Bien qu’il ait « agi dans le cadre de ses fonctions » (ministre des Affaires étrangères puis de l’Intérieur), l’ancien premier ministre a ajouté n’avoir demandé que de simples « vérifications » en donnant instructions à Jean-Louis Gergorin de transmettre les faux listings de Clearstream au juge Van Ruymbeke. « À aucun moment je n’ai demandé quelque chose d’autre », a-t-il déclaré à l’antenne. Ne livrant pas d’explications sur les notes du général Rondot consignant les nombreux rendez-vous qui se seraient tenus au plus haut niveau sur ce dossier courant 2004.
« On me fait un procès d’intention politique, à partir d’éléments que l’on suppose que j’ai connus, que l’on suppose que j’ai eus en main et que je n’ai pas eus en main », a-t-il ajouté, les magistrats instructeurs le soupçonnant d’avoir pris part à une opération de déstabilisation visant Nicolas Sarkozy.
Le choix de la simplicité
Mis en examen le 27 juillet dernier pour « complicité de dénonciation calomnieuse, recel de vol et d’abus de confiance, complicité d’usage de faux », l’ancien premier ministre avait refusé ce jour-là de s’expliquer face aux juges Jean-Marie d’Huy et Henri Pons, écourtant de facto un interrogatoire attendu de longue date.

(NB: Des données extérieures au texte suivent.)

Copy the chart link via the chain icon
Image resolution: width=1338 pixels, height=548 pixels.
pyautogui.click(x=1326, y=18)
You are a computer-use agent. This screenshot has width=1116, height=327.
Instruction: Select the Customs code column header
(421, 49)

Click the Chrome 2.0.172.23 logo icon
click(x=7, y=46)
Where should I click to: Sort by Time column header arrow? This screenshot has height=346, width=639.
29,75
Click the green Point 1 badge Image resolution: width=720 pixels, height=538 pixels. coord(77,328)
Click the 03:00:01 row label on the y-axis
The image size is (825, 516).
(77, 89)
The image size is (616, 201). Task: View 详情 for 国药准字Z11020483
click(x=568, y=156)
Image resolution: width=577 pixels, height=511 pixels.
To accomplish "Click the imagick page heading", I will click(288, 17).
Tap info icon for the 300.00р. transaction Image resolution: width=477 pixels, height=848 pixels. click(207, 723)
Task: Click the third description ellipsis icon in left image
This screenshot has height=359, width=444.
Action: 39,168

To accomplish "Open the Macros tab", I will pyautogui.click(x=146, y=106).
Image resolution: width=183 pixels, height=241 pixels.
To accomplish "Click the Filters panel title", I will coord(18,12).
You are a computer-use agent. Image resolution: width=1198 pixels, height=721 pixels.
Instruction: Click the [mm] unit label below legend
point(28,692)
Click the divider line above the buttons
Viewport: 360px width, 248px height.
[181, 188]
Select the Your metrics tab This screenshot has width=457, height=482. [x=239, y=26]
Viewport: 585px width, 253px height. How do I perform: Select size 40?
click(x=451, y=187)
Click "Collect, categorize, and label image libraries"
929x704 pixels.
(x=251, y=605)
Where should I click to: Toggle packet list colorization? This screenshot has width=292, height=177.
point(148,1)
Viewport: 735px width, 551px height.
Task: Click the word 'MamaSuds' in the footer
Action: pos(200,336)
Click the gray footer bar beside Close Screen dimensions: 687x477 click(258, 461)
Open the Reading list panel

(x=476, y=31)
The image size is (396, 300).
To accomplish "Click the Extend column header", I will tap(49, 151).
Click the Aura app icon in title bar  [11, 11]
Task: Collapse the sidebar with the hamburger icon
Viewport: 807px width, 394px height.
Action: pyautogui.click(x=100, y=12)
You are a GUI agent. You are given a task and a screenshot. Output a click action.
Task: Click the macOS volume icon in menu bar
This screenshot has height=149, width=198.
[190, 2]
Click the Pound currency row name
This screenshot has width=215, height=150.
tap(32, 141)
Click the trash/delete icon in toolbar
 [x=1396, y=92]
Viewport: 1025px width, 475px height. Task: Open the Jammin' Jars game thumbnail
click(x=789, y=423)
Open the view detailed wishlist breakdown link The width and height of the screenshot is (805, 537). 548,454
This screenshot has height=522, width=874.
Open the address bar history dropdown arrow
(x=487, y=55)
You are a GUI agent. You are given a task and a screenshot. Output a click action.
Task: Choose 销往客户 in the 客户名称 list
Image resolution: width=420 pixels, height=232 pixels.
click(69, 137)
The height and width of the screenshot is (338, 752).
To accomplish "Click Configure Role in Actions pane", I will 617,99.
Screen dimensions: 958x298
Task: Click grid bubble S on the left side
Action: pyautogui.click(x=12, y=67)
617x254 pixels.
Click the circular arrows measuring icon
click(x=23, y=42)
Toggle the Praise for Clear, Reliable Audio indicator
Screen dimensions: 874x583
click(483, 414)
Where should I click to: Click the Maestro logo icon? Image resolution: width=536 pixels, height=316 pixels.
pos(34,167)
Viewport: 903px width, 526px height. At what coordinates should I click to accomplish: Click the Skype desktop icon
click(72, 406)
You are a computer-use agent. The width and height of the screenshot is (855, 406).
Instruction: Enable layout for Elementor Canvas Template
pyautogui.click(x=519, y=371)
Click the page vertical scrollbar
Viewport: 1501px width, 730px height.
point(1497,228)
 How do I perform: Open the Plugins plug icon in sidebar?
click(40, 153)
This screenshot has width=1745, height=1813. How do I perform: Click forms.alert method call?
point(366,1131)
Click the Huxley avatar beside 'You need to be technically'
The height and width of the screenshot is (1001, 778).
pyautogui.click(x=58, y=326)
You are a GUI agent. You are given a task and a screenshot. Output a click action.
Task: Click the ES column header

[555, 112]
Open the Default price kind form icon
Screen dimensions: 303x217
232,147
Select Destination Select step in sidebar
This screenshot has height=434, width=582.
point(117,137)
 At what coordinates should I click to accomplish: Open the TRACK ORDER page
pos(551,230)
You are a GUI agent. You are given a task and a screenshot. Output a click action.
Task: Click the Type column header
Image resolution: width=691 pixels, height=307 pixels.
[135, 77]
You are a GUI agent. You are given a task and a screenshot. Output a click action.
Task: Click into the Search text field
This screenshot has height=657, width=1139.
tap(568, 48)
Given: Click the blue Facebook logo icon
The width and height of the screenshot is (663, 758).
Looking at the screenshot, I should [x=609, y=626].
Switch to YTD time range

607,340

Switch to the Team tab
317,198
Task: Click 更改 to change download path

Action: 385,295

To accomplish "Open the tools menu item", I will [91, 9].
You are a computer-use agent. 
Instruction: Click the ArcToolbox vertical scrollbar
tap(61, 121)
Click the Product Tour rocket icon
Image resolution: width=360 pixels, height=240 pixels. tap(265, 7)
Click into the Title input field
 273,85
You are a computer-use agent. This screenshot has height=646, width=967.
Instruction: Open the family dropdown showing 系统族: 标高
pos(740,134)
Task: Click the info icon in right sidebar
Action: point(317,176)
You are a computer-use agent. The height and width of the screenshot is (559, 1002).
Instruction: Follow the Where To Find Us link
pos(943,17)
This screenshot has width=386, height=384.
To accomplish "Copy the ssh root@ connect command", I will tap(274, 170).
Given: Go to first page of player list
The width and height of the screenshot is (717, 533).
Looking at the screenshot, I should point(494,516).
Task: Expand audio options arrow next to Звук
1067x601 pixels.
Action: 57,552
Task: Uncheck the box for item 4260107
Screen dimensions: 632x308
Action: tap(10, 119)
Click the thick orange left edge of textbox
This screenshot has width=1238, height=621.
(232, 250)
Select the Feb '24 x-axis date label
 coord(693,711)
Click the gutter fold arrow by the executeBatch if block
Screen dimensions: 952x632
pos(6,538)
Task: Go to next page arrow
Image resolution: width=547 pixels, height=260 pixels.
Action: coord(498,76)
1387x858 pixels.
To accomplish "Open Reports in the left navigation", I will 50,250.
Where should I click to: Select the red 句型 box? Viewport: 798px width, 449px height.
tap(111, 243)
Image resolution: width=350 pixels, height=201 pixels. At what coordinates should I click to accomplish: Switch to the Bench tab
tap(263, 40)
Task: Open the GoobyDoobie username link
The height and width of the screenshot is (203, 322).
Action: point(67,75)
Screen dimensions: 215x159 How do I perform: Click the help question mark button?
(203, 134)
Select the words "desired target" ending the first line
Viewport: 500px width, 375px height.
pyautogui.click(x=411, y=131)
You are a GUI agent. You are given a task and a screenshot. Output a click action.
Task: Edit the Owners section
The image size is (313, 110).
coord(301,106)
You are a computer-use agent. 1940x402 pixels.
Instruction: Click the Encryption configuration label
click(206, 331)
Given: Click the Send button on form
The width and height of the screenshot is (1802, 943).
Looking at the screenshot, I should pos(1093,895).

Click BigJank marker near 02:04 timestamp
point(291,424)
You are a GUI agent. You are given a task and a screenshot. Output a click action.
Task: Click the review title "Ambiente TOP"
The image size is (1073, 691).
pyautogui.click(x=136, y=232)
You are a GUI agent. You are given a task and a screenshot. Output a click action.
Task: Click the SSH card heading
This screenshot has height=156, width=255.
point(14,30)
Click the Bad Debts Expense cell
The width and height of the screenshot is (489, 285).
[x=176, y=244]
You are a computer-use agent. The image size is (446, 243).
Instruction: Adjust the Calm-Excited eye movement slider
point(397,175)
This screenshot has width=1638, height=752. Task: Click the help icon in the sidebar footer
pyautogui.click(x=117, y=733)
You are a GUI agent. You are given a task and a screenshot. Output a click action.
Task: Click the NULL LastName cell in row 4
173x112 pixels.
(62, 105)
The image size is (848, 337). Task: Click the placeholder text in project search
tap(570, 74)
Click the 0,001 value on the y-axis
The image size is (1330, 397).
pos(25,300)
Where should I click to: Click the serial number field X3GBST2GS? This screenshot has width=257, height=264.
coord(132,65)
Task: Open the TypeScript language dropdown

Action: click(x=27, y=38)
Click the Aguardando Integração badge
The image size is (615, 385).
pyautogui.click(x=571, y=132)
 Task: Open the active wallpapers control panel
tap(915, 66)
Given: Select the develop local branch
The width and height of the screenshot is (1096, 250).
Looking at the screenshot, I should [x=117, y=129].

Le positionnement de Dominique de Villepin laissait alors penser qu’il entendait contester la compétence des juges, préférant se tourner vers la CJR, seule habilitée à juger les crimes et délits d’un ministre dans l’exercice de ses fonctions.
Au final, M. de Villepin semble avoir fait le choix de la simplicité, en acceptant de « répondre à toutes les questions » qui lui seront posées. Rendez-vous a donc été pris le 13 septembre prochain avec les magistrats du pôle financier, contre lesquels le bras de fer n’aura pas lieu. « Je n’ai rien à cacher, a-t-il déclaré avant-hier soir. Mais je veux surtout que la justice puisse agir rapidement. »
De fait, en renonçant à demander devant la chambre de l’instruction de la cour d’appel de Paris la saisine de la CJR, l’ancien premier ministre fait clairement l’économie d’une procédure susceptible de traîner en longueur et lourde d’un point de vue symbolique.
Par ailleurs, Dominique de Villepin veut croire que le mode de fonctionnement du circuit judiciaire « traditionnel » peut multiplier ses chances de gagner, la dénonciation calomnieuse figurant parmi l’un des délits les plus délicats à qualifier juridiquement. Une occasion supplémentaire pour lui d’en finir avec l’affaire Clearstream, dont il espère pouvoir sortir blanchi, pourquoi pas grâce à un non-lieu.